→ PROBLEM
Find every line in the records below that holds the word "table" and copy it.

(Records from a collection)
+--
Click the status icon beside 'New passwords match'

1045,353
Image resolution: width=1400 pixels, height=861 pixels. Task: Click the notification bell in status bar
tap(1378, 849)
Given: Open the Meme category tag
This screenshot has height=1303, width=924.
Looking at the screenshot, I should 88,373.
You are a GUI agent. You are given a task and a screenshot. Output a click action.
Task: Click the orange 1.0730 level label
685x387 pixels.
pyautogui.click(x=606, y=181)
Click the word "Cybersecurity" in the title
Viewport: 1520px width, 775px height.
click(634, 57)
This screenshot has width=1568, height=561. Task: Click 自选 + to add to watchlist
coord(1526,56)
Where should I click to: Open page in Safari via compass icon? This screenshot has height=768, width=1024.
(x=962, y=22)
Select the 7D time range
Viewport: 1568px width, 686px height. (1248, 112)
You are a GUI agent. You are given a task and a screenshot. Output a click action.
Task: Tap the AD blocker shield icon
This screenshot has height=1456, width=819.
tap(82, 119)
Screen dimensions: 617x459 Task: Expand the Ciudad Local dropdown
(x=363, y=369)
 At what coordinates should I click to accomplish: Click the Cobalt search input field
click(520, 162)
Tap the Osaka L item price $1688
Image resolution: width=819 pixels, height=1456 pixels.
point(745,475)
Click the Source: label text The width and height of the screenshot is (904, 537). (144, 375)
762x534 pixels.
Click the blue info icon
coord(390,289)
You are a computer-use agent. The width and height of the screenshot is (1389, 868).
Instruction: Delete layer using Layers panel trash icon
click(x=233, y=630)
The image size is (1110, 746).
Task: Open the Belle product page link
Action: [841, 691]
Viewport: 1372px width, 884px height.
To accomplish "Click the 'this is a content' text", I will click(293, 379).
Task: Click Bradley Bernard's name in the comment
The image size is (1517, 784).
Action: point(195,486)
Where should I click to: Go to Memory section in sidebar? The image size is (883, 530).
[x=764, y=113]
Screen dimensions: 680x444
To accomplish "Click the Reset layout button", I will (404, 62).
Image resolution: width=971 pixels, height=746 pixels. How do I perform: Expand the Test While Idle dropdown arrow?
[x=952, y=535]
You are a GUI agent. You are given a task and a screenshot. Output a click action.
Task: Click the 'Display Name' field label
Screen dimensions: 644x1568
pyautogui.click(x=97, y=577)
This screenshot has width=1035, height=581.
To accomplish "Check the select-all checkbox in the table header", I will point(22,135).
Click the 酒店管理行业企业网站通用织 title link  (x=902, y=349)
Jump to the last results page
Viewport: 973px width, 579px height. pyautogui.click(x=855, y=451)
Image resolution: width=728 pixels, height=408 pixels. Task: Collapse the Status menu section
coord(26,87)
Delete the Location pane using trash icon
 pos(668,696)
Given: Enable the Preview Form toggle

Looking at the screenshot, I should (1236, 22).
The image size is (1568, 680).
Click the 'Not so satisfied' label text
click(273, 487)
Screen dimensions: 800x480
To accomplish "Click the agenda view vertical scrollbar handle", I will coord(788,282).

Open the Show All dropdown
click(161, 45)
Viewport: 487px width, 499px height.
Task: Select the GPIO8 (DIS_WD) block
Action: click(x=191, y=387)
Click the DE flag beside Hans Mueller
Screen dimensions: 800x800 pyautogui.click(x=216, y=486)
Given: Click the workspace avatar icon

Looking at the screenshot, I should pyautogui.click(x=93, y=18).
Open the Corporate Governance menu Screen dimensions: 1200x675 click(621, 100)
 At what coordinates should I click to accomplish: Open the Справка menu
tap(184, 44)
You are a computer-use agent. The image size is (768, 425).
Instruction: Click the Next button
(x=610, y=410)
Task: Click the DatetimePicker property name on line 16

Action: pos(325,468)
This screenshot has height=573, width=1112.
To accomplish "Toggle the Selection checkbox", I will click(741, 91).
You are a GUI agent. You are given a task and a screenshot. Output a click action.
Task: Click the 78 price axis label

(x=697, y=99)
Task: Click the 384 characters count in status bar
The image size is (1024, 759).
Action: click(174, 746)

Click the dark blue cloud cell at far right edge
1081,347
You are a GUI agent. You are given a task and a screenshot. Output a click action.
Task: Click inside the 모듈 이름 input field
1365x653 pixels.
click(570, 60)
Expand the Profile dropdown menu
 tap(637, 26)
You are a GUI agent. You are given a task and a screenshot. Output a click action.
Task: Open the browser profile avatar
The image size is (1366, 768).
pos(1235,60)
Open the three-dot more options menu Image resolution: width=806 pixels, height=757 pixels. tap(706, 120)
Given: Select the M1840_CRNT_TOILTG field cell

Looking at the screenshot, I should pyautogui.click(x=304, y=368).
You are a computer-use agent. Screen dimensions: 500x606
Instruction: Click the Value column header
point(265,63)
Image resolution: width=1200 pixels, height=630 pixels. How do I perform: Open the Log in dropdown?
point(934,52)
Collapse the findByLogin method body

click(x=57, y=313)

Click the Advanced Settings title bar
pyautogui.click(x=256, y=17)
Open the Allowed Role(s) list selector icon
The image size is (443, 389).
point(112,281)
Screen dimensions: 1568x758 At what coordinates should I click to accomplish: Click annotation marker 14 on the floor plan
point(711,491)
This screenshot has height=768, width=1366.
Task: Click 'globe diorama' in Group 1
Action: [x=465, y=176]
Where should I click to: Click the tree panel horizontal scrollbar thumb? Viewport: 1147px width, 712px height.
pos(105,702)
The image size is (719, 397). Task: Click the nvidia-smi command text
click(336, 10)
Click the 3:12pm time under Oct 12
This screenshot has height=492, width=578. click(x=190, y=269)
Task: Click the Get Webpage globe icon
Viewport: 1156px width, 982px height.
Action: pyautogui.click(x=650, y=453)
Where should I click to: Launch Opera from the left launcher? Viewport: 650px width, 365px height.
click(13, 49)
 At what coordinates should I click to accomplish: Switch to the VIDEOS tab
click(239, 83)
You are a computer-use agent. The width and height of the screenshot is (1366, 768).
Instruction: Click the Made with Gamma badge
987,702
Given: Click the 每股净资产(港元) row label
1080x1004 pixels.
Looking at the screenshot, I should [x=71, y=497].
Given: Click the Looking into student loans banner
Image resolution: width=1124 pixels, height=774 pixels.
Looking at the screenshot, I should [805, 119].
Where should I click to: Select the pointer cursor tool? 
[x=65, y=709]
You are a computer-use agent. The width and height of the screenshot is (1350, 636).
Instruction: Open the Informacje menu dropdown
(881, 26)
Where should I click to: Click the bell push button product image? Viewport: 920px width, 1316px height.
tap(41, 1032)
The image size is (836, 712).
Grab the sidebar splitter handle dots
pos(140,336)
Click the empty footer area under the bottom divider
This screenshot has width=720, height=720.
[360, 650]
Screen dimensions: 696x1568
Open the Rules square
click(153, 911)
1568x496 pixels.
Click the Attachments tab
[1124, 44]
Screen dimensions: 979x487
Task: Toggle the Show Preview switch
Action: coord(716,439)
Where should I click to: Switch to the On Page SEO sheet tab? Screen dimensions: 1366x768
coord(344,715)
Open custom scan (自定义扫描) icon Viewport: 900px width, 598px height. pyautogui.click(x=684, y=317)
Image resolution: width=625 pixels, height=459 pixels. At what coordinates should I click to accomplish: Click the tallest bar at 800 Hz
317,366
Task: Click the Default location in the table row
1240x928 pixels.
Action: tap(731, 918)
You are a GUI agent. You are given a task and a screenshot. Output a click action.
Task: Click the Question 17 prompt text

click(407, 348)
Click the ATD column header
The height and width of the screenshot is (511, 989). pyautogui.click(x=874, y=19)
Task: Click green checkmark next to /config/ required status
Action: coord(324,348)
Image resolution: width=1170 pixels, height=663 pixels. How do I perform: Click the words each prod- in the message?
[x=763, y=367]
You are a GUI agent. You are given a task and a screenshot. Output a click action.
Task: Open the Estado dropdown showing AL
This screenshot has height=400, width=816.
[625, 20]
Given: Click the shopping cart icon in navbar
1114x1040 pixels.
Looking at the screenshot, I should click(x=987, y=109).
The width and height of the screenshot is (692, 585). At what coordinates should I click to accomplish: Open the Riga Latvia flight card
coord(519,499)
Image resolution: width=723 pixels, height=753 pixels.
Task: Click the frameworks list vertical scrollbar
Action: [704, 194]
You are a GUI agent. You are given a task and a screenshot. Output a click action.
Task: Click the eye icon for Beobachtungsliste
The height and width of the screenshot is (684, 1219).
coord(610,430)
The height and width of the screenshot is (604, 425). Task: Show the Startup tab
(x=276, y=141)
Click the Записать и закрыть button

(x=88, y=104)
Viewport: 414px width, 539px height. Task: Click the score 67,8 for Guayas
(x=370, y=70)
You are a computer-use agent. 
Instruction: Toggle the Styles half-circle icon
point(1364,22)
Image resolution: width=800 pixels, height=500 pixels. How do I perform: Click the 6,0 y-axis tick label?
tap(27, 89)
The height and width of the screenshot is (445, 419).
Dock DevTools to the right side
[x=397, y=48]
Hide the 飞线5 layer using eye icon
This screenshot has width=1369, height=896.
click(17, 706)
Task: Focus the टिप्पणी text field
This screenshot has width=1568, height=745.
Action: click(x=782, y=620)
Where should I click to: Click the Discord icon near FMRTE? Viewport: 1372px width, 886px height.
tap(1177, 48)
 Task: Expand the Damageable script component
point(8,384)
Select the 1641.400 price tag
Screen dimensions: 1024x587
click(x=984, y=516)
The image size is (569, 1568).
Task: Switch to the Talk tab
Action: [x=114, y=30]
+--
→ RESPONSE AREA
To accomplish "Check the select-all checkbox in the table header", I will point(22,135).
Task: Click the Default location in the table row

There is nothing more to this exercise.